◆ Written problem
Put every nonblank line of the rows below into a Markdown table, with a Number column holding the line's position and a Line column holding the line itself.

::::

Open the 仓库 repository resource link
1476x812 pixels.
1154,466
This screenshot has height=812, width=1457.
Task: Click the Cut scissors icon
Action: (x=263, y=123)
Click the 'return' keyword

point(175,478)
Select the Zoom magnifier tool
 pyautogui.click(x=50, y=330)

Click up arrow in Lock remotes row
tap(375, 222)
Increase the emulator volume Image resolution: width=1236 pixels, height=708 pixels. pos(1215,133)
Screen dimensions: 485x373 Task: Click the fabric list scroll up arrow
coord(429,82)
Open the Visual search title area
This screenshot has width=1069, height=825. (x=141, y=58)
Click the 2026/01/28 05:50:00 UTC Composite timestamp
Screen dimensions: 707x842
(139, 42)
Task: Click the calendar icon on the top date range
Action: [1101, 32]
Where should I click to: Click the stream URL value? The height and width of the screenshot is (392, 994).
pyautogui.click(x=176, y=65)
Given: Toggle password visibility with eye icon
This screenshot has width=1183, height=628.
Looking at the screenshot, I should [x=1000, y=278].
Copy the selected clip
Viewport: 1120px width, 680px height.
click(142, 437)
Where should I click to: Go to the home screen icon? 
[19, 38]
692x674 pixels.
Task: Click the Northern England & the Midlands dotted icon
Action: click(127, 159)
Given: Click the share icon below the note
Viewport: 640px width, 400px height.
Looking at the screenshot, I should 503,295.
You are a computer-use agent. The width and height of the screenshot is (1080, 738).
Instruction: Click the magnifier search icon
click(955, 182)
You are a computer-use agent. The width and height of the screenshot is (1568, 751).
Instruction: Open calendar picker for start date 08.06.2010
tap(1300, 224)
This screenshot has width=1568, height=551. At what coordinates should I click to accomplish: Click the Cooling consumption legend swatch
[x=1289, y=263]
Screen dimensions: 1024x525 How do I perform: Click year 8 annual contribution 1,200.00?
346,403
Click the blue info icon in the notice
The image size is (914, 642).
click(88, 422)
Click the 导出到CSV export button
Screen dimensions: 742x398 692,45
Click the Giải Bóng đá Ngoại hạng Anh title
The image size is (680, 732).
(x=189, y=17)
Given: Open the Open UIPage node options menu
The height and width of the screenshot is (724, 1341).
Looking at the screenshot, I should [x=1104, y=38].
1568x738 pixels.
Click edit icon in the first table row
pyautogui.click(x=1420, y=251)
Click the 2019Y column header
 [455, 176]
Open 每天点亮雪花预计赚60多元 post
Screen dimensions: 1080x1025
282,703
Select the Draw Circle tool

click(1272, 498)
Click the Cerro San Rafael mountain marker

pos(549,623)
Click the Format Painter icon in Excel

::::

◆ Solution to the problem
| Number | Line |
|---|---|
| 1 | Open the 仓库 repository resource link |
| 2 | 1476x812 pixels. |
| 3 | 1154,466 |
| 4 | This screenshot has height=812, width=1457. |
| 5 | Task: Click the Cut scissors icon |
| 6 | Action: (x=263, y=123) |
| 7 | Click the 'return' keyword |
| 8 | point(175,478) |
| 9 | Select the Zoom magnifier tool |
| 10 |  pyautogui.click(x=50, y=330) |
| 11 | Click up arrow in Lock remotes row |
| 12 | tap(375, 222) |
| 13 | Increase the emulator volume Image resolution: width=1236 pixels, height=708 pixels. pos(1215,133) |
| 14 | Screen dimensions: 485x373 Task: Click the fabric list scroll up arrow |
| 15 | coord(429,82) |
| 16 | Open the Visual search title area |
| 17 | This screenshot has width=1069, height=825. (x=141, y=58) |
| 18 | Click the 2026/01/28 05:50:00 UTC Composite timestamp |
| 19 | Screen dimensions: 707x842 |
| 20 | (139, 42) |
| 21 | Task: Click the calendar icon on the top date range |
| 22 | Action: [1101, 32] |
| 23 | Where should I click to: Click the stream URL value? The height and width of the screenshot is (392, 994). |
| 24 | pyautogui.click(x=176, y=65) |
| 25 | Given: Toggle password visibility with eye icon |
| 26 | This screenshot has width=1183, height=628. |
| 27 | Looking at the screenshot, I should [x=1000, y=278]. |
| 28 | Copy the selected clip |
| 29 | Viewport: 1120px width, 680px height. |
| 30 | click(142, 437) |
| 31 | Where should I click to: Go to the home screen icon?  |
| 32 | [19, 38] |
| 33 | 692x674 pixels. |
| 34 | Task: Click the Northern England & the Midlands dotted icon |
| 35 | Action: click(127, 159) |
| 36 | Given: Click the share icon below the note |
| 37 | Viewport: 640px width, 400px height. |
| 38 | Looking at the screenshot, I should 503,295. |
| 39 | You are a computer-use agent. The width and height of the screenshot is (1080, 738). |
| 40 | Instruction: Click the magnifier search icon |
| 41 | click(955, 182) |
| 42 | You are a computer-use agent. The width and height of the screenshot is (1568, 751). |
| 43 | Instruction: Open calendar picker for start date 08.06.2010 |
| 44 | tap(1300, 224) |
| 45 | This screenshot has width=1568, height=551. At what coordinates should I click to accomplish: Click the Cooling consumption legend swatch |
| 46 | [x=1289, y=263] |
| 47 | Screen dimensions: 1024x525 How do I perform: Click year 8 annual contribution 1,200.00? |
| 48 | 346,403 |
| 49 | Click the blue info icon in the notice |
| 50 | The image size is (914, 642). |
| 51 | click(88, 422) |
| 52 | Click the 导出到CSV export button |
| 53 | Screen dimensions: 742x398 692,45 |
| 54 | Click the Giải Bóng đá Ngoại hạng Anh title |
| 55 | The image size is (680, 732). |
| 56 | (x=189, y=17) |
| 57 | Given: Open the Open UIPage node options menu |
| 58 | The height and width of the screenshot is (724, 1341). |
| 59 | Looking at the screenshot, I should [x=1104, y=38]. |
| 60 | 1568x738 pixels. |
| 61 | Click edit icon in the first table row |
| 62 | pyautogui.click(x=1420, y=251) |
| 63 | Click the 2019Y column header |
| 64 |  [455, 176] |
| 65 | Open 每天点亮雪花预计赚60多元 post |
| 66 | Screen dimensions: 1080x1025 |
| 67 | 282,703 |
| 68 | Select the Draw Circle tool |
| 69 | click(1272, 498) |
| 70 | Click the Cerro San Rafael mountain marker |
| 71 | pos(549,623) |
| 72 | Click the Format Painter icon in Excel |